Periodic Reporting for period 3 - ERVE (Systematic discovery of functional elements in RNA virus genomes: an Encyclopedia of RNA Virus Elements)
Reporting period: 2018-09-01 to 2020-02-29
Computational analysis of virus genomes provides a practical and cost-effective way forward that can be used to precisely and efficiently target follow-up experimental research. The genome sequences of RNA viruses evolve very rapidly so that there is considerable diversity between different isolates of a single virus species. For medically or economically important species, there are often dozens or even hundreds of sequences available. By comparing the sequences of different virus isolates and computationally analysing the patterns of changes at different nucleotide positions (a technique known as ""comparative genomics""), we can predict novel functional elements and often gain extensive insight into their function. Part of our work involves developing new comparative genomic techniques for virus genome analysis. We are also taking some of the most interesting newly discovered features into the lab to experimentally characterize exactly what their function is during virus infection. By enhancing our understanding of the molecular biology of many virus species, the project lays essential ground work for follow-up advances in diverse virus control strategies."

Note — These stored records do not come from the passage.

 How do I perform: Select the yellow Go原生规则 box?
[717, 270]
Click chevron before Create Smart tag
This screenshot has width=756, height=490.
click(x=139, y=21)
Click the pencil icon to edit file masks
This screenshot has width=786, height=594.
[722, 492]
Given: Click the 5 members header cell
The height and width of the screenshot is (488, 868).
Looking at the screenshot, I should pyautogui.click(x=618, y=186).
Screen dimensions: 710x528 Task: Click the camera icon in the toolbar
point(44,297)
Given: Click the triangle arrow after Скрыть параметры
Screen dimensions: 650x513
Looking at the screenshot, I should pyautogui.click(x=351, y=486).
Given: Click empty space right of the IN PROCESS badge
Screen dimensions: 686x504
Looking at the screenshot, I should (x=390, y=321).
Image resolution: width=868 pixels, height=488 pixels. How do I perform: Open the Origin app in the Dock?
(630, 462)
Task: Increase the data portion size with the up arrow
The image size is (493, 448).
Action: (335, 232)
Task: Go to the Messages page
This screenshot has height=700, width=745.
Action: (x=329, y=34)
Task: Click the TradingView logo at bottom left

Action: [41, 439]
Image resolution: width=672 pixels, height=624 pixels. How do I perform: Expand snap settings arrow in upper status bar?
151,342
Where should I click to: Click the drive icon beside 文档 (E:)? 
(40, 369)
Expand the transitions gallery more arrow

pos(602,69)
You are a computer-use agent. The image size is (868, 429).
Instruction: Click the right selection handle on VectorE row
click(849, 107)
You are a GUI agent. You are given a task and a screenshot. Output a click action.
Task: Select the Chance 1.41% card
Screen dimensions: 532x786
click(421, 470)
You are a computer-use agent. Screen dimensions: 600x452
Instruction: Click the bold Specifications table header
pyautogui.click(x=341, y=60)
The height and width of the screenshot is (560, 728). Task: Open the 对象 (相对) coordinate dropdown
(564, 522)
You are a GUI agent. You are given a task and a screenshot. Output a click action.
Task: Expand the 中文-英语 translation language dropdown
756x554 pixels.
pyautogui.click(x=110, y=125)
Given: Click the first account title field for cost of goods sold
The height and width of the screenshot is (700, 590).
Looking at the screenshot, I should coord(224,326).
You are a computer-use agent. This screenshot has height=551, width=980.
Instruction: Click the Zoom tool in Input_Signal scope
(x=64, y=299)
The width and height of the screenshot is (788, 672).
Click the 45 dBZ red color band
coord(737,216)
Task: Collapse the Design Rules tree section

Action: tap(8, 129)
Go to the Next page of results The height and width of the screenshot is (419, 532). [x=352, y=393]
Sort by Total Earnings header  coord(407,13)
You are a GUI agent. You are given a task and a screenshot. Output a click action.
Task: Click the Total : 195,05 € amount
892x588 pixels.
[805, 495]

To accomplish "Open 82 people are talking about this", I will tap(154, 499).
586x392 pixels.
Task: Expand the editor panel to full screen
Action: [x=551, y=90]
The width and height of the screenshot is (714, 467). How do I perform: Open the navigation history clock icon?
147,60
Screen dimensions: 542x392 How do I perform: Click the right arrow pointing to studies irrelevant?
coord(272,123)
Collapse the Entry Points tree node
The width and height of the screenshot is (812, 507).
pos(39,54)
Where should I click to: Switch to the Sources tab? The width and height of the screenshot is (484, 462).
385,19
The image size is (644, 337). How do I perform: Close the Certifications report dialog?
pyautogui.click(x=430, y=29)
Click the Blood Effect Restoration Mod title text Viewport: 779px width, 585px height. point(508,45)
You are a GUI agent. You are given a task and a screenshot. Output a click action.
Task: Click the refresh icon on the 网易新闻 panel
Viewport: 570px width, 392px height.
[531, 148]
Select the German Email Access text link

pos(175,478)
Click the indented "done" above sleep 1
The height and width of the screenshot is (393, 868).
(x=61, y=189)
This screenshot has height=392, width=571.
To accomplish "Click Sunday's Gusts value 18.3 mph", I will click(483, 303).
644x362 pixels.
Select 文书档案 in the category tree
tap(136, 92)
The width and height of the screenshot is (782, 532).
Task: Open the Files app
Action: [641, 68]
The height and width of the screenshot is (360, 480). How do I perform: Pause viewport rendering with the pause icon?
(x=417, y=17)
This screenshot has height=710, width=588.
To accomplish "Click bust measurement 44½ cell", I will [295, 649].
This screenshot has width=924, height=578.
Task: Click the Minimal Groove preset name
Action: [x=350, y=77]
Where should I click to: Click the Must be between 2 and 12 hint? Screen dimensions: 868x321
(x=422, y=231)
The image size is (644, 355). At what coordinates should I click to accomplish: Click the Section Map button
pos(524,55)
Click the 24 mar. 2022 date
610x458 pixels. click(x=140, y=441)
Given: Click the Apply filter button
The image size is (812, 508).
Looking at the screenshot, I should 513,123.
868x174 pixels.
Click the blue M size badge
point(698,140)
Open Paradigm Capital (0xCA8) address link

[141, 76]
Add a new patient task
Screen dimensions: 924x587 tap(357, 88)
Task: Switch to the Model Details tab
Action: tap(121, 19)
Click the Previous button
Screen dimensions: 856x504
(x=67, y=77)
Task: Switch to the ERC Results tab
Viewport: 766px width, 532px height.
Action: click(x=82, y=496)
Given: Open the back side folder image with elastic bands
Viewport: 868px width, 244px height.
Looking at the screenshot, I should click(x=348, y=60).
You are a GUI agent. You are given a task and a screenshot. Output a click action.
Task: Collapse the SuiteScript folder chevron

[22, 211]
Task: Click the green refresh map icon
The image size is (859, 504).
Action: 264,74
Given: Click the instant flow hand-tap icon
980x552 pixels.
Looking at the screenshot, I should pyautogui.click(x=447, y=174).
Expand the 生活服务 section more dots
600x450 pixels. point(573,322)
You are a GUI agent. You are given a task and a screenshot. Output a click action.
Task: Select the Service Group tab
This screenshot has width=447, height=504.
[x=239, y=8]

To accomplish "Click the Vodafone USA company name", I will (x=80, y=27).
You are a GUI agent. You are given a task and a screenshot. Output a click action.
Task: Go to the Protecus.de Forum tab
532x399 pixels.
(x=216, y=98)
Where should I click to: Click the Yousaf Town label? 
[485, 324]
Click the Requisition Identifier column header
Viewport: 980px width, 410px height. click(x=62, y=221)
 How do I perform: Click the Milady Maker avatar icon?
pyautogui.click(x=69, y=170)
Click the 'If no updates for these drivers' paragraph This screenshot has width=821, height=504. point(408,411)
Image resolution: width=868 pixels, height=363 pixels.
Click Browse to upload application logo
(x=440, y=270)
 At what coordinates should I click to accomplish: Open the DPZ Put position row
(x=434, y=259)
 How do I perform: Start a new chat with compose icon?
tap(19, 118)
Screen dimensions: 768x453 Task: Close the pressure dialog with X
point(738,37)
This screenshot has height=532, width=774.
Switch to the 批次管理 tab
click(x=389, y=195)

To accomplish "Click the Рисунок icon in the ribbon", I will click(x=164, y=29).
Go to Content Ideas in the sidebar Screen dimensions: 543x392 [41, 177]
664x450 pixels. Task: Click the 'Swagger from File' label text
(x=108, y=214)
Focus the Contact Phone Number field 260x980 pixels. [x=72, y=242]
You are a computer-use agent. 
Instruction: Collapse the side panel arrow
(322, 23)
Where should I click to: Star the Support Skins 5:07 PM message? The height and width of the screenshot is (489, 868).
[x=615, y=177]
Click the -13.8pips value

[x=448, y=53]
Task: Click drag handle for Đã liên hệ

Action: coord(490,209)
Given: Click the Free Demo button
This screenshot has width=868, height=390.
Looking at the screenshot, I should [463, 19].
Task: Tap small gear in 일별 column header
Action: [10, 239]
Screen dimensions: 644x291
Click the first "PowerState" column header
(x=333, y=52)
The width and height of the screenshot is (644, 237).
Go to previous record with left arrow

One such mechanism is ""ribosomal frameshifting"" whereby a proportion of translating ribosomes are stimulated to shift into an alternative reading frame to produce a ""hybrid"" protein. Frameshifting is normally stimulated by signals within the mRNA which induce a fixed expression ratio of frameshift and non-frameshift products, e.g. the Gag and Gag-Pol polyproteins of HIV. However, we discovered and characterized the only two known examples of protein-stimulated frameshifting (one in the cardioviruses and the other in the arteriviruses) where frameshifting depends on a viral protein binding to signals in the mRNA. This allows the virus to modulate the efficiency of frameshifting as the amount of virus protein changes over time in an infected cell and thus regulate virus gene expression.
In another group of viruses called the potyviruses (the largest and most important group of plant RNA viruses) we discovered a new gene, termed pipo, that is absolutely essential for virus spread within infected plants. Unusually, expression of pipo depends not on ribosomes slipping into an alternative reading frame, but instead on the virus replication enzyme slipping during synthesis of a small percentage of the virus mRNAs. This is a new phenomenon in this type of virus and led to a series of follow-up studies to investigate the molecular mechanism.
One of the ways in which we are investigating virus gene expression is the relatively recently developed technique known as Ribosome Profiling. This technique relies on the fact that a translating ribosome covers around 30 nucleotides of mRNA. Nucleotide sequences that are not thus protected by translating ribosomes can be enzymatically digested, leaving millions of 30-nucleotide-long RNA fragments that can be analyzed using High-Throughput Sequencing technology and then mapped back to virus and host mRNAs, to give a global snapshot of the positions of translating ribosomes. We have been using Ribosome Profiling to study gene expression in murine hepatitis coronavirus (a model for SARS and MERS coronaviruses), avian infectious bronchitis coronavirus, equine torovirus, enteroviruses, human astrovirus, and murine leukemia virus.
A key aspect of our work is to identify and characterize ""hidden genes"" in RNA viruses. We identified and characterized a novel protein (termed UP) encoded in the genomes of most human-infecting enteroviruses including poliovirus type 1, and a novel protein (termed XP) encoded in the genomes of human and other mammalian astroviruses. Very recently, through comparative genomic analysis of SARS-CoV and related coronaviruses, we identified a candidate new gene (termed 3c) that we are currently investigating experimentally."
We are also using targeted laboratory work to further investigate the most significant computational findings. This is leading to advances in our understanding of the biology of particular virus species of medical or economic significance, thus laying the ground work for advances in virus control strategies including the rational design of virus vaccine candidates, and identification of potential targets for antiviral drugs. Due to the unique constraints under which RNA viruses evolve, they have developed a variety of novel gene expression strategies and other unique molecular mechanisms, many of which have applications in biotechnology and as tools for fundamental molecular biology research. One focus of our research is to identify and characterize new such mechanisms. A significant sub-project is using Ribosome Profiling to understand the dynamics of virus gene expression and we have developed new computational tools to refine and interpret the data produced from this technique.